Question

Rectangle of greatest area in an ellipse Use the method of Lagrange multipliers to find the dimensions of the rectangle of greatest area that can be inscribed in the ellipse $$x^{2} / 16+y^{2} / 9=1$$ with sides parallel to the coordinate axes.

Answer

**step1 Define the Objective Function for Area**

We want to find the dimensions of the rectangle with the greatest area that can be inscribed in the given ellipse. Let the coordinates of a vertex of the rectangle in the first quadrant be $$(x, y)$$. Since the sides of the rectangle are parallel to the coordinate axes and the ellipse is centered at the origin, the total width of the rectangle will be $$2x$$ and the total height will be $$2y$$. The area of the rectangle, which we want to maximize, is given by the product of its width and height.

$$ \text{Area} = (2x)(2y) = 4xy $$

We define our objective function as $$f(x,y) = 4xy$$. Note that for physical dimensions, $$x > 0$$ and $$y > 0$$.

**step2 Define the Constraint Function from the Ellipse Equation**

The rectangle must be inscribed in the ellipse, meaning its vertices must lie on the ellipse. The equation of the ellipse is given as $$x^{2} / 16+y^{2} / 9=1$$. This equation serves as our constraint. We rewrite it in a form suitable for the Lagrange multiplier method, where the expression equals zero.

$$ g(x,y) = \frac{x^2}{16} + \frac{y^2}{9} - 1 = 0 $$

**step3 Calculate Partial Derivatives of the Objective Function**

The method of Lagrange multipliers requires us to calculate the partial derivatives of the objective function $$f(x,y)$$ with respect to $$x$$ and $$y$$. Partial differentiation treats other variables as constants.

$$ \frac{\partial f}{\partial x} = \frac{\partial}{\partial x}(4xy) = 4y $$

$$ \frac{\partial f}{\partial y} = \frac{\partial}{\partial y}(4xy) = 4x $$

**step4 Calculate Partial Derivatives of the Constraint Function**

Next, we calculate the partial derivatives of the constraint function $$g(x,y)$$ with respect to $$x$$ and $$y$$.

+++

= REQUEST 1 =
In the worked solution about the rectangle in an ellipse, what is the total width of the rectangle in terms of x?
= REQUEST 2 =
Duplicate the portion of the worked solution that begins with the words containing "Rectangle of greatest area in" and ends with "width and height.".

= DATA EXCERPT =
+++

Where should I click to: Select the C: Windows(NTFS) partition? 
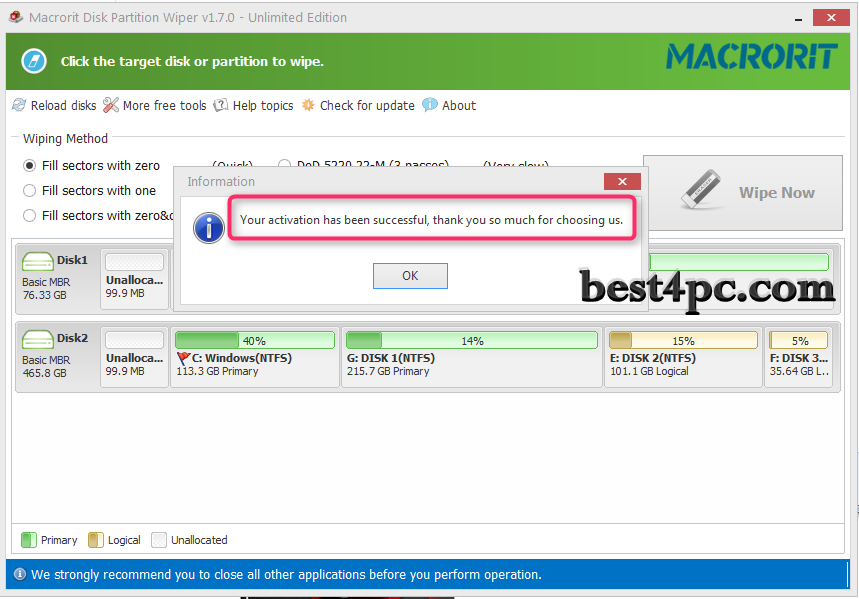click(x=255, y=356)
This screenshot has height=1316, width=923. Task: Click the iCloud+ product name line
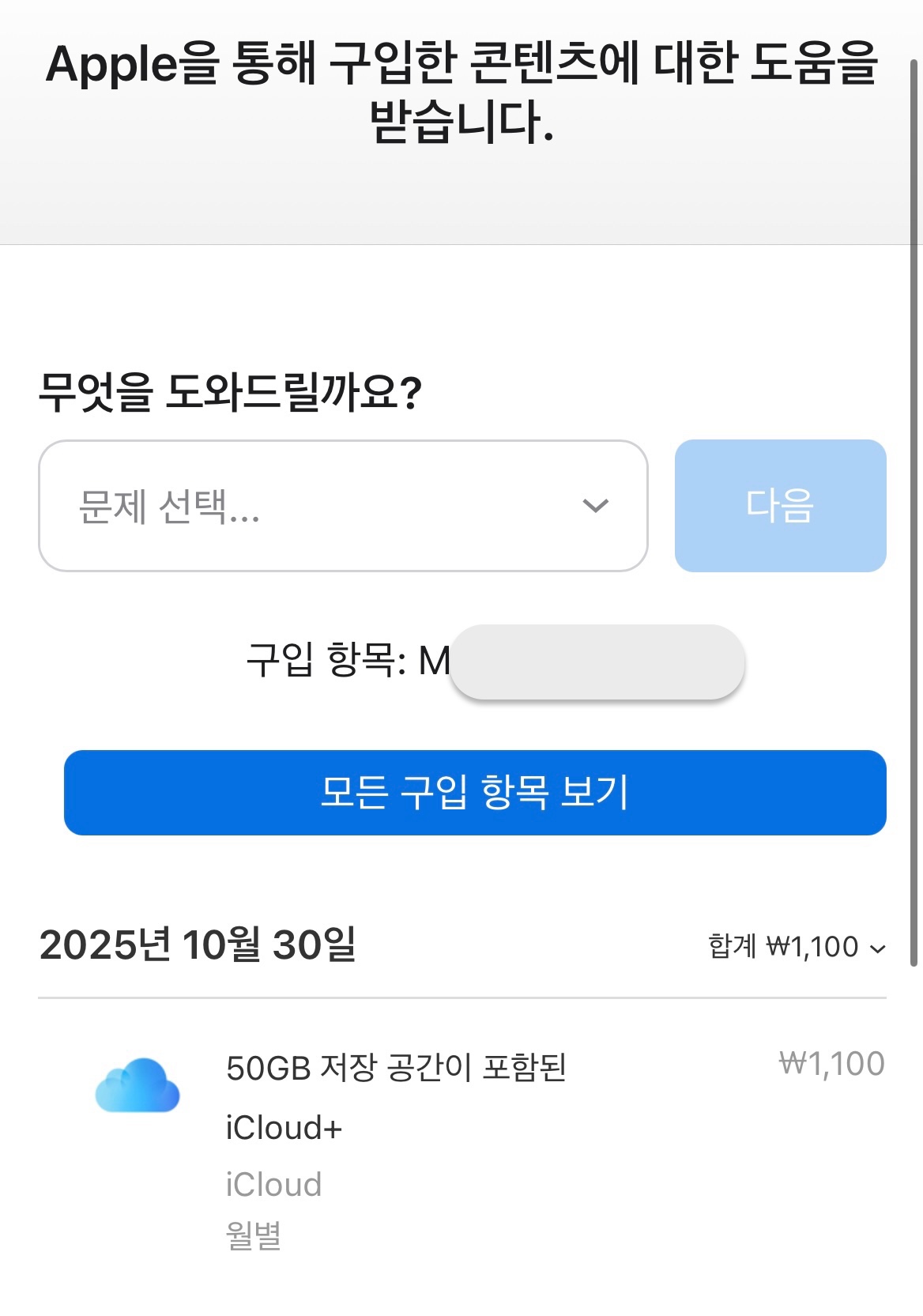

+++

= RESULT 1 =
2x

= RESULT 2 =
Rectangle of greatest area in an ellipse Use the method of Lagrange multipliers to find the dimensions of the rectangle of greatest area that can be inscribed in the ellipse $$x^{2} / 16+y^{2} / 9=1$$ with sides parallel to the coordinate axes.

Answer

**step1 Define the Objective Function for Area**

We want to find the dimensions of the rectangle with the greatest area that can be inscribed in the given ellipse. Let the coordinates of a vertex of the rectangle in the first quadrant be $$(x, y)$$. Since the sides of the rectangle are parallel to the coordinate axes and the ellipse is centered at the origin, the total width of the rectangle will be $$2x$$ and the total height will be $$2y$$. The area of the rectangle, which we want to maximize, is given by the product of its width and height.